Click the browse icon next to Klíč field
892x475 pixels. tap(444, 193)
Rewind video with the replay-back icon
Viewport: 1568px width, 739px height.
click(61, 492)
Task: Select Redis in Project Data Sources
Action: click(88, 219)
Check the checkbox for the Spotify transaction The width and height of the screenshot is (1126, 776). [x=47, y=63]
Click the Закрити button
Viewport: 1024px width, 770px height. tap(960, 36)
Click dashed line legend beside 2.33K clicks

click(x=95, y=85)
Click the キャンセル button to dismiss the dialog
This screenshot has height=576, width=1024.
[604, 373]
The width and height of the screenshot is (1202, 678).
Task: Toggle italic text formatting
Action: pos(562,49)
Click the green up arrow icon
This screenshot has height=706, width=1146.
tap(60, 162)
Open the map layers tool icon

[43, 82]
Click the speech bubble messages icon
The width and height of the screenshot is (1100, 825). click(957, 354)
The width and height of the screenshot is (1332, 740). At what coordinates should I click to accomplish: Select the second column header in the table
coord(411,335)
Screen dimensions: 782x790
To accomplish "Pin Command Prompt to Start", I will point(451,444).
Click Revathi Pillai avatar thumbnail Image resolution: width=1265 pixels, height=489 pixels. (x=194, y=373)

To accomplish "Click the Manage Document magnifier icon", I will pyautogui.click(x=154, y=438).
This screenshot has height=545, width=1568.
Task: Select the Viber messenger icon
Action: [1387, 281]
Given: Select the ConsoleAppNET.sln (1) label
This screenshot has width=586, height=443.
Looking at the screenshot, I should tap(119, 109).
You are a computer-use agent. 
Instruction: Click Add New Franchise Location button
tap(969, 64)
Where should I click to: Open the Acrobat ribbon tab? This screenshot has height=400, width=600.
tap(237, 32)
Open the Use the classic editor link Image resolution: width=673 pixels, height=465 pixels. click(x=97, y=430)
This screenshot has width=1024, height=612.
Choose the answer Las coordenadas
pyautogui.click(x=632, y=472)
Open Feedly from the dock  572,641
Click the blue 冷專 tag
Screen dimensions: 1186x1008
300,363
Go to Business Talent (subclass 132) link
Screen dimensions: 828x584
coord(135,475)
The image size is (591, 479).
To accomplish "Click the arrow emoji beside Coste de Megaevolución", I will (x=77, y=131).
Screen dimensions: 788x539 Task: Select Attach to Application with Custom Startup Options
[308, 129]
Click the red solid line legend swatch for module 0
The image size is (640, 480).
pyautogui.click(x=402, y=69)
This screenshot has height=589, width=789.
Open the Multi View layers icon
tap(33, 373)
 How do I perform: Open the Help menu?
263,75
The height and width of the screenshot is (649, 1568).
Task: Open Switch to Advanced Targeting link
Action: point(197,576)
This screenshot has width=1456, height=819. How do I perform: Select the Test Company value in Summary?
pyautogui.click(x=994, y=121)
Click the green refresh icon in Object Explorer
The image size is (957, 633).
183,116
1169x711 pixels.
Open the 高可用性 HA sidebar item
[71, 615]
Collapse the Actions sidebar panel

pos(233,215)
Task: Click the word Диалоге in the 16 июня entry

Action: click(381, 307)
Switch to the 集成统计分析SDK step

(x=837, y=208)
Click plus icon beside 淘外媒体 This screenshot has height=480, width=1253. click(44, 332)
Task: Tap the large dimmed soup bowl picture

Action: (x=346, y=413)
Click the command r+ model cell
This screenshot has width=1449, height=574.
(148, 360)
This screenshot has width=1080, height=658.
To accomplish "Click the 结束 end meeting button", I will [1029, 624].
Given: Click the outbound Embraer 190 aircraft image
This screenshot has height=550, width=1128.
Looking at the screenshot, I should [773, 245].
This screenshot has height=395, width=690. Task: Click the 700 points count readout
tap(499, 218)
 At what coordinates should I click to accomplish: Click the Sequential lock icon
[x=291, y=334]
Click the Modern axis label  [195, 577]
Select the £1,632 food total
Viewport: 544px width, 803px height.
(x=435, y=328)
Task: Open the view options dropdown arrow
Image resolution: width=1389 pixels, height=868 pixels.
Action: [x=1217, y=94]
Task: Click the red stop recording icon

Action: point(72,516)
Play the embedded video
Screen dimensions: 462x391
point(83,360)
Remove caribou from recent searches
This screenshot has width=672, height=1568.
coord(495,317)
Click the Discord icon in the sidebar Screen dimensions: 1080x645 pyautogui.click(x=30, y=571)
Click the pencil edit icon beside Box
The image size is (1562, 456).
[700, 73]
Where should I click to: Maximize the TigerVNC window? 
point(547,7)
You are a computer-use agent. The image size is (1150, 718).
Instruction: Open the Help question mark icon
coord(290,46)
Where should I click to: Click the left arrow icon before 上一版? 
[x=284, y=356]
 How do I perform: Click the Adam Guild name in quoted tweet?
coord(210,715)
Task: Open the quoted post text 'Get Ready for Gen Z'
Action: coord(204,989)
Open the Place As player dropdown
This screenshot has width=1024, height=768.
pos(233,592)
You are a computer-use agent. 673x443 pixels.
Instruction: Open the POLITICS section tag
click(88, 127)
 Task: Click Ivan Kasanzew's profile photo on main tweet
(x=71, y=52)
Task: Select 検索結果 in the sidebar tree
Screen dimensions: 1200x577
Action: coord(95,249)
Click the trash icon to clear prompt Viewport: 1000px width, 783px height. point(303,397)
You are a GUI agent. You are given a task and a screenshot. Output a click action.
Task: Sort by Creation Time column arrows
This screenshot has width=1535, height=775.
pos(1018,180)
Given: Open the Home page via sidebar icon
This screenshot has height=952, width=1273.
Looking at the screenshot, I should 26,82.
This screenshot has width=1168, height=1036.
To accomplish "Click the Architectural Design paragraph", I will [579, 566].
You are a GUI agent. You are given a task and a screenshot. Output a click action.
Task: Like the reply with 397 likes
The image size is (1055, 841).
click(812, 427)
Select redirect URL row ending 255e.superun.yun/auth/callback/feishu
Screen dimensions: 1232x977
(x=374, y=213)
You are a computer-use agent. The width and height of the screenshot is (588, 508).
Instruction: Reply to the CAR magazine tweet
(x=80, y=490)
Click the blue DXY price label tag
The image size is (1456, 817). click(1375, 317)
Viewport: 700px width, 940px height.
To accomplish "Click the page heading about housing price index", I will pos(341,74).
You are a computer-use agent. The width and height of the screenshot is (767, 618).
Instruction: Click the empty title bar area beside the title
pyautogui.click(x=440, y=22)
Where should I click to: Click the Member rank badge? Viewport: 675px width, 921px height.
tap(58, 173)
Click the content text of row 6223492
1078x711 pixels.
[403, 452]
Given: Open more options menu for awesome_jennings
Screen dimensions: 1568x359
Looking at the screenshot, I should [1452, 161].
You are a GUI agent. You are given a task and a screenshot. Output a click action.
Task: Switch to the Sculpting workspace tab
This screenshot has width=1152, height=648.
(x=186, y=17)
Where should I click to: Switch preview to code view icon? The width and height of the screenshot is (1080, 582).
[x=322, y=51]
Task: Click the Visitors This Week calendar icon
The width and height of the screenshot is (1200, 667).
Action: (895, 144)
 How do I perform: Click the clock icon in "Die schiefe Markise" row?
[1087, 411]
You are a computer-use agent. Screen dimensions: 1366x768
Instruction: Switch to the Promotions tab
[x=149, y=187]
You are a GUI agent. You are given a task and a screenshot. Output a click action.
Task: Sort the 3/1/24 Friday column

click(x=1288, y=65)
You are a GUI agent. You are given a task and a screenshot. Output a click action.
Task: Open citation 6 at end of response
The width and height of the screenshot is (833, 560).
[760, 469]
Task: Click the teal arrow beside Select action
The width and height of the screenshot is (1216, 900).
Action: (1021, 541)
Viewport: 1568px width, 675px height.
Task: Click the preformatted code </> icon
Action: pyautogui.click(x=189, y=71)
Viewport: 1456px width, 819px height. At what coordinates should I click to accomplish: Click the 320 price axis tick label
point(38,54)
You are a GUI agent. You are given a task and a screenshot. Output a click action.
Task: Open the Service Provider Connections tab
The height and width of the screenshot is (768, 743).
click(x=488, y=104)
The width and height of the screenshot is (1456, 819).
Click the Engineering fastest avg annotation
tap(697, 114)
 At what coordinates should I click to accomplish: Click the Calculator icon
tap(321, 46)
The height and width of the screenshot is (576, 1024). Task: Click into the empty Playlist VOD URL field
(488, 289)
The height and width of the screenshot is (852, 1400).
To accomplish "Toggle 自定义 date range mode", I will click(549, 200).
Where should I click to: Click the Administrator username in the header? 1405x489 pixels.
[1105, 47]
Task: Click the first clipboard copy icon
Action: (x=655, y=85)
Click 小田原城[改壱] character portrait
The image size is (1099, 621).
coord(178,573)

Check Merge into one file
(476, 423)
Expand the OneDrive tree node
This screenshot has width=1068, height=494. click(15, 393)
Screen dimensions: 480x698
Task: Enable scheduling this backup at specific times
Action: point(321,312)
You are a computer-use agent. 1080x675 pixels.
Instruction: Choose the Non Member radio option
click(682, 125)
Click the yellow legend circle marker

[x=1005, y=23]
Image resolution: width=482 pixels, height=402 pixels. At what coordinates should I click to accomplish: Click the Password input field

#####

REQUIRED ACTION: Starting at the line that contains "the Calculator icon", reproduce each line through the end of the records exactly, both ends included.

SOLUTION TO THIS PROBLEM:
 At what coordinates should I click to accomplish: Click the Calculator icon
tap(321, 46)
The height and width of the screenshot is (576, 1024). Task: Click into the empty Playlist VOD URL field
(488, 289)
The height and width of the screenshot is (852, 1400).
To accomplish "Toggle 自定义 date range mode", I will click(549, 200).
Where should I click to: Click the Administrator username in the header? 1405x489 pixels.
[1105, 47]
Task: Click the first clipboard copy icon
Action: (x=655, y=85)
Click 小田原城[改壱] character portrait
The image size is (1099, 621).
coord(178,573)

Check Merge into one file
(476, 423)
Expand the OneDrive tree node
This screenshot has width=1068, height=494. click(15, 393)
Screen dimensions: 480x698
Task: Enable scheduling this backup at specific times
Action: point(321,312)
You are a computer-use agent. 1080x675 pixels.
Instruction: Choose the Non Member radio option
click(682, 125)
Click the yellow legend circle marker

[x=1005, y=23]
Image resolution: width=482 pixels, height=402 pixels. At what coordinates should I click to accomplish: Click the Password input field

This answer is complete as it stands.